Objective: Output the lines in the entries below as a JSON list of strings, one string per line, covering only the stretch from the line that contains "The image size is (1200, 688)." through the end of the entries and skipping blank lines. Leave the pictures out of the answer.

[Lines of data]
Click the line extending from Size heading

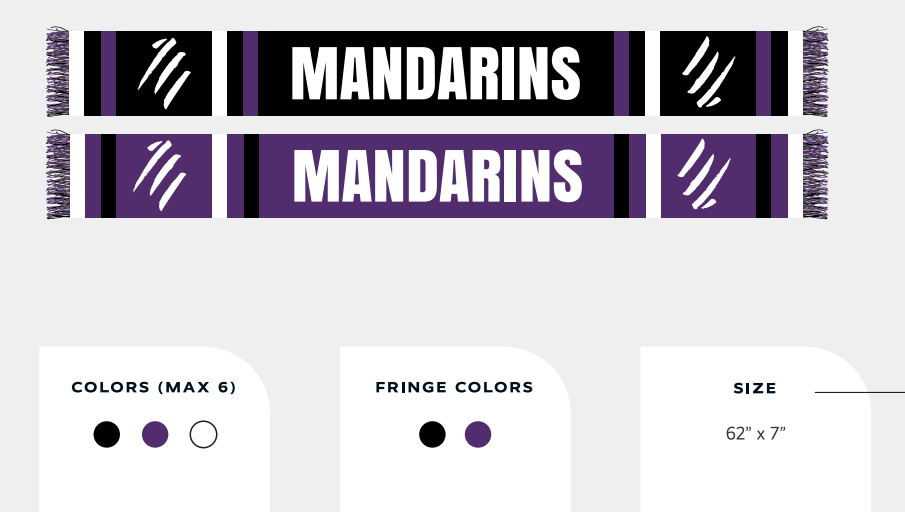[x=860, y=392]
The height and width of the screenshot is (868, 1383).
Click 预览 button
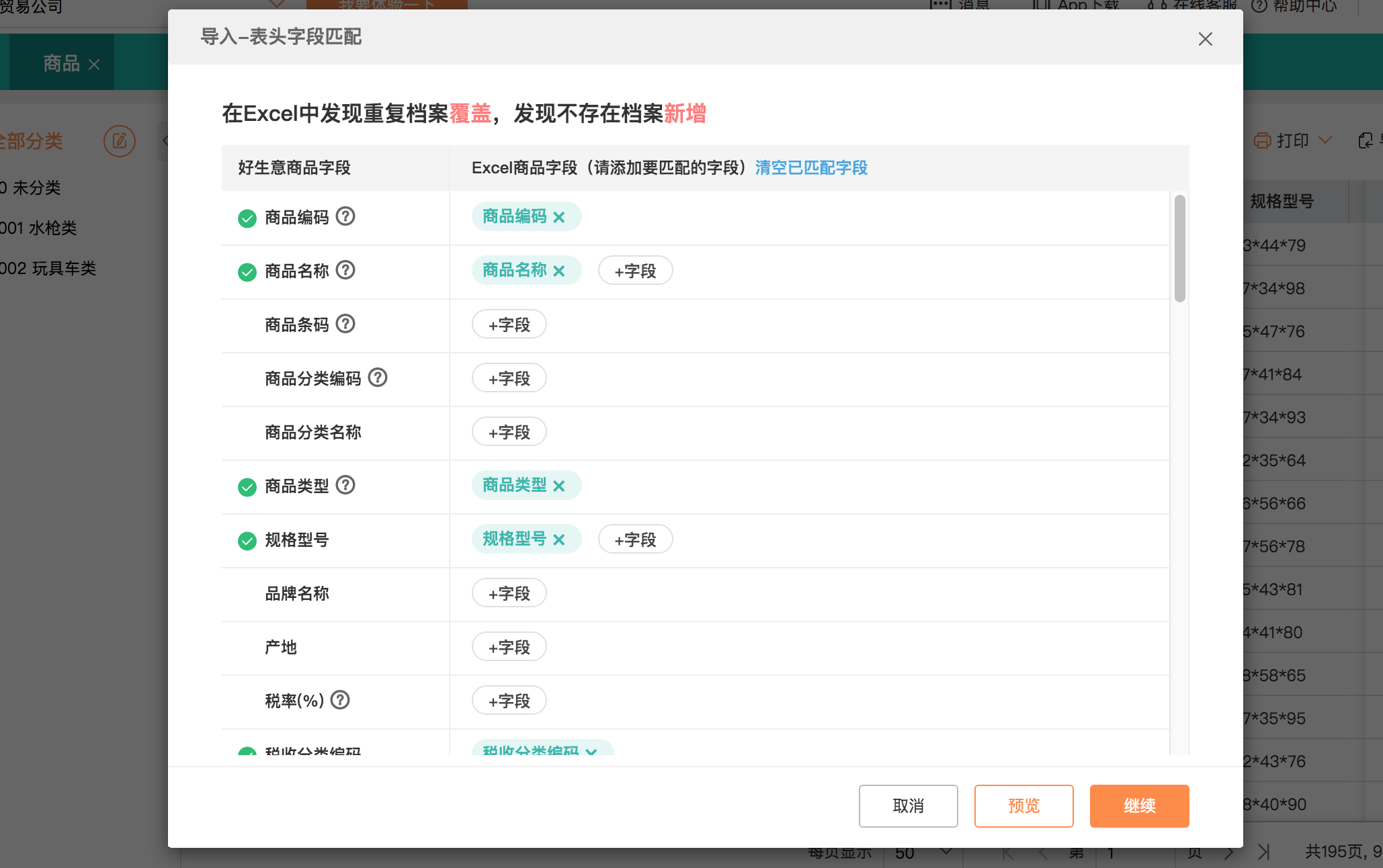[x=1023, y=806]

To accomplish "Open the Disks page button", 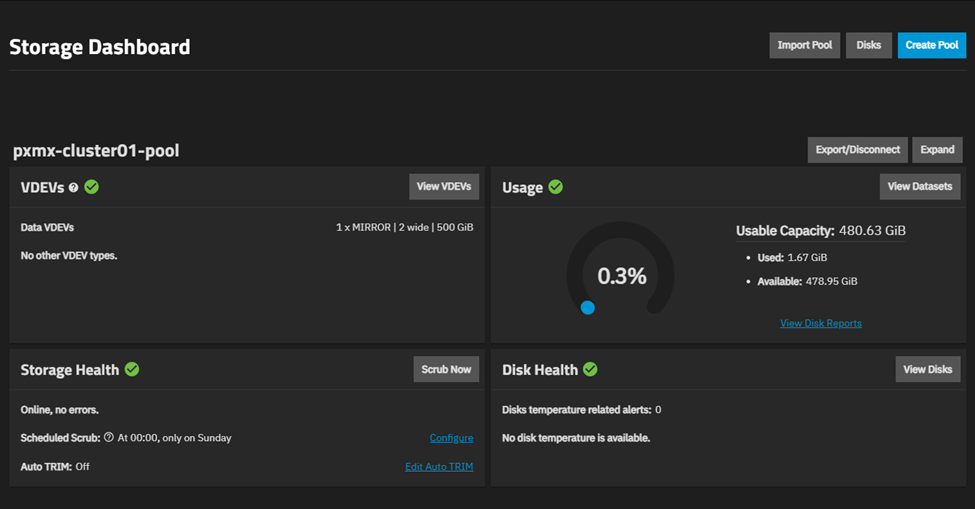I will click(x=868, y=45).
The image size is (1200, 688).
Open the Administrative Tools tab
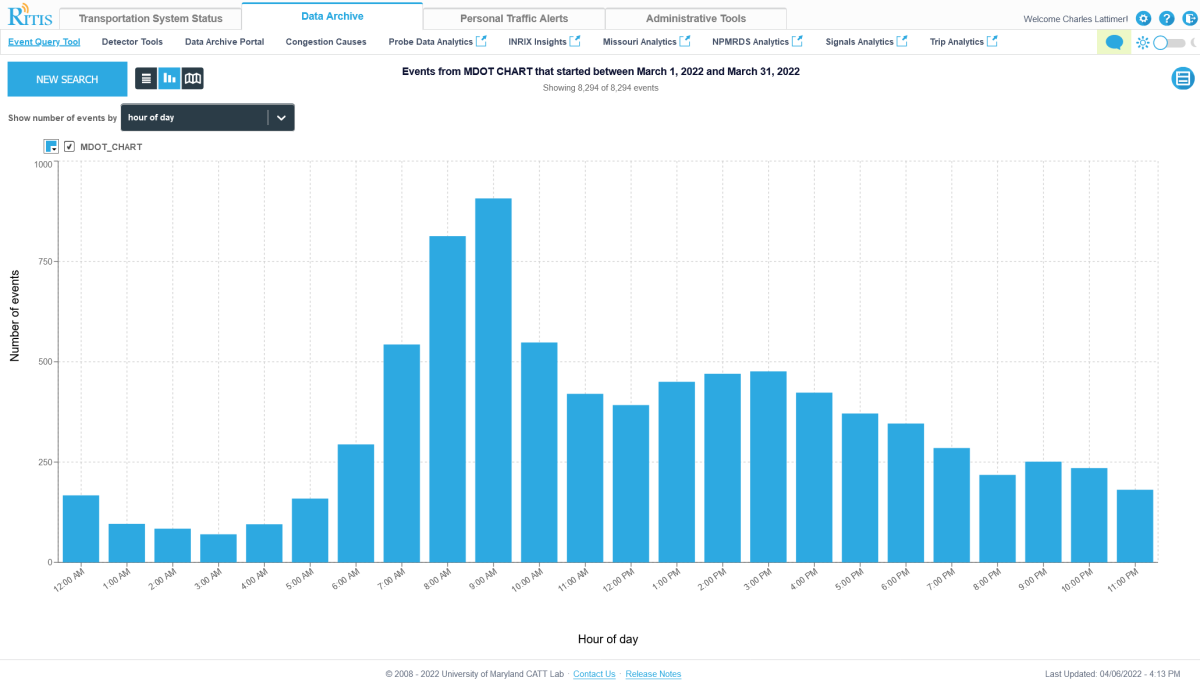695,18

Exercise output:
[
  "The image size is (1200, 688).",
  "Open the Administrative Tools tab",
  "695,18"
]